Tuesday, June 11, 2013

Review: 'This Is the End', starring Seth Rogen and Jay Baruchel


Movies about the end of the world are a dime a dozen, especially during the summer months. But an apocalyptic comedy that serves as a riotous stoner flick and a scathing satire of Hollywood celebrity self-involvement? Those are extremely rare, and it's even harder to find a film half as laugh out loud funny and inspired as This Is the End.

Audacious would be another word that could be used to describe it, because this is one massive undertaking, and one that almost seemed destined for failure.  Many films packing an arsenal of comic superstars have bombed for one reason or another. Heck, Movie 43 had about three dozen stars and it's an insult to comedy everywhere. This Is the End boasts so much talent that it's tough to believe it's actually happening, even as you're watching practically everybody who ever passed through a Judd Apatow film hanging out playing versions of themselves. Based on the popular trailer for a never-released short by Rogen and Jay Baruchel, it's been expanded to include their Hollywood buddies James Franco, Jonah Hill, Craig Robinson, Danny McBride, Emma Watson, and many more. Whether it's actually true or not, we have this notion that these people are together all of the time, so it feels natural seeing them together. When Michael Cera turns up, you kind of expect it, even if he is playing a sexually deviant creep.

Therein lays the genius that Rogen and his posse are willing to completely play in to our perceptions of them, whether they are real or fabricated. So you've got the totally pretentious and eccentric Franco, who idealizes everything including his crap movies like Flyboys and Your Highness. Rogen is the lovable everyman, Jay Baruchel has an inferiority complex because he's not that famous, and Danny McBride is a total douchebag. An evil douchebag, at that. What passes for a story involves Rogen and Baruchel as best buds, who have grown apart as their careers have gone in different directions. After clowning around and duh, getting high, Rogen drags Baruchel kicking and screaming to a celebrity-packed party at Franco's. The vast majority of the cameos happen here, with some getting more play than others. Cera is probably the biggest stand out, along with Rihanna who doesn't take too kindly to his nerdy aggressiveness, but it's also fun to see lesser known figures like Martin Starr (Rogen's other Freaks and Geeks pal) and Numbers star David Krumholtz. After Baruchel, who has some long-standing beef with Jonah Hill, convinces Rogen to go out and grab some post-weed munchies, all Hell breaks loose when blue beams of light began sucking people into the sky. A massive earthquake rips the ground in half, but this isn't just another California quake. The world is literally coming to an end, and most of the celebs tumble to their doom, although a few (lookin' at you, Craig Robinson!) selfishly sacrifice others to save themselves.

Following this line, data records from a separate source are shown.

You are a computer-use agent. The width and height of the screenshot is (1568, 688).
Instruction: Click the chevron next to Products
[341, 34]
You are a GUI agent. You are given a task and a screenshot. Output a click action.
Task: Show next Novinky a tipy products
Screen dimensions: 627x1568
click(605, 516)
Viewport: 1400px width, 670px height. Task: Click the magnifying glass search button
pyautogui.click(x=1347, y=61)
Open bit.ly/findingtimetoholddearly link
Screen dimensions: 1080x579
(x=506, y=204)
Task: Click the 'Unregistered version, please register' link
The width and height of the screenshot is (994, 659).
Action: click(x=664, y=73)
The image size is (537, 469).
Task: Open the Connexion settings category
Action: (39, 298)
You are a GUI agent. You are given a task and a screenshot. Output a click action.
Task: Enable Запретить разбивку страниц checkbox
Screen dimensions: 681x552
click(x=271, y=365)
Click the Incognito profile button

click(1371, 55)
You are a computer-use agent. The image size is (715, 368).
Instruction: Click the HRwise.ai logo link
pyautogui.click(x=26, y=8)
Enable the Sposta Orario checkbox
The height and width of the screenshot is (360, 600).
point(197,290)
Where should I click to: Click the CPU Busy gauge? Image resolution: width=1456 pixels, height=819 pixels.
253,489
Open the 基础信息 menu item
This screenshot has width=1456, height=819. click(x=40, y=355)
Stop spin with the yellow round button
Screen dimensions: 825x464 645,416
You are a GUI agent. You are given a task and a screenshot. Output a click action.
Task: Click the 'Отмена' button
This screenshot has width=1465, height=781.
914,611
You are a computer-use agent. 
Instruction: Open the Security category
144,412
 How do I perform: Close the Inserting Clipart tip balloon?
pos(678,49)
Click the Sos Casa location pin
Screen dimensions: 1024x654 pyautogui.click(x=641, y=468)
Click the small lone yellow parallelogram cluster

That leaves just Rogen, Baruchel, Hill, Robinson, Franco, and McBride holed up in the house, and it isn't long before the terrors of the outside are nothing compared to the danger of so many colliding egos inside. And so you've got McBride looking out for himself and eating all of the food, Baruchel's anxieties clashing with the insincere Hill, and Franco's angst over a Milky Way, his "special food". The guys bide their time by making a hilariously cheap sequel to Pineapple Express and getting high during a fantastic eye-searing montage. No indignity is spared as Goldberg and Rogen cross the boundaries of good taste in practically every way imaginable. A severed head gets punted around like a kickball; there's always a new penis joke right around the corner, and on at least one occasion someone is sexually violated by a demon with a massive member.

While there are no shortage of raunchy jokes, familiarity with the real-life versions of these characters will go a long way in how much enjoyment one takes from it. If you've heard the quiet whispers regarding Franco's sexuality, then you know how stinging it is when McBride says: “James Franco didn’t suck a dick last night? Now I know you’re all tripping,” There are tons of personalized touches of self-parody like that which make this such a brave venture, and the fact that it's endlessly quotable and consistently a laugh riot only makes it more of an instant classic.  At roughly two hours it's definitely overlong, and there's the sense that the story is spinning in mud for a while. It's still funny during those times, but the story isn't really going anywhere. There's also a disturbing overuse of rape as humor, which could be a by-product of the need to fill as much time as possible. A billboard in one scene for a new movie called Night Rapist seems kind of pointless, and there's an extremely disturbing rape scenario conjured around the presence of Emma Watson, who shows up wielding an ax.

Those minor pitfalls aside, Rogen and Goldberg show that they understand how a comedy involving them and their friends should work. Put them all in a room and let them just bounce one wacky idea after another, and just have a good time doing it. They know we want to spend time with these people, even at the worst moment in human history we would still come to them looking for a cheap laugh. It's amazing that Rogen and Goldberg couldn't figure this out last year when they co-wrote The Watch, a disastrous stinker featuring a supposedly bulletproof comedy cast.  That film wasted pretty much everything and everybody, while This Is the End is a raunchy, ridiculous, and Rapture-ous good time.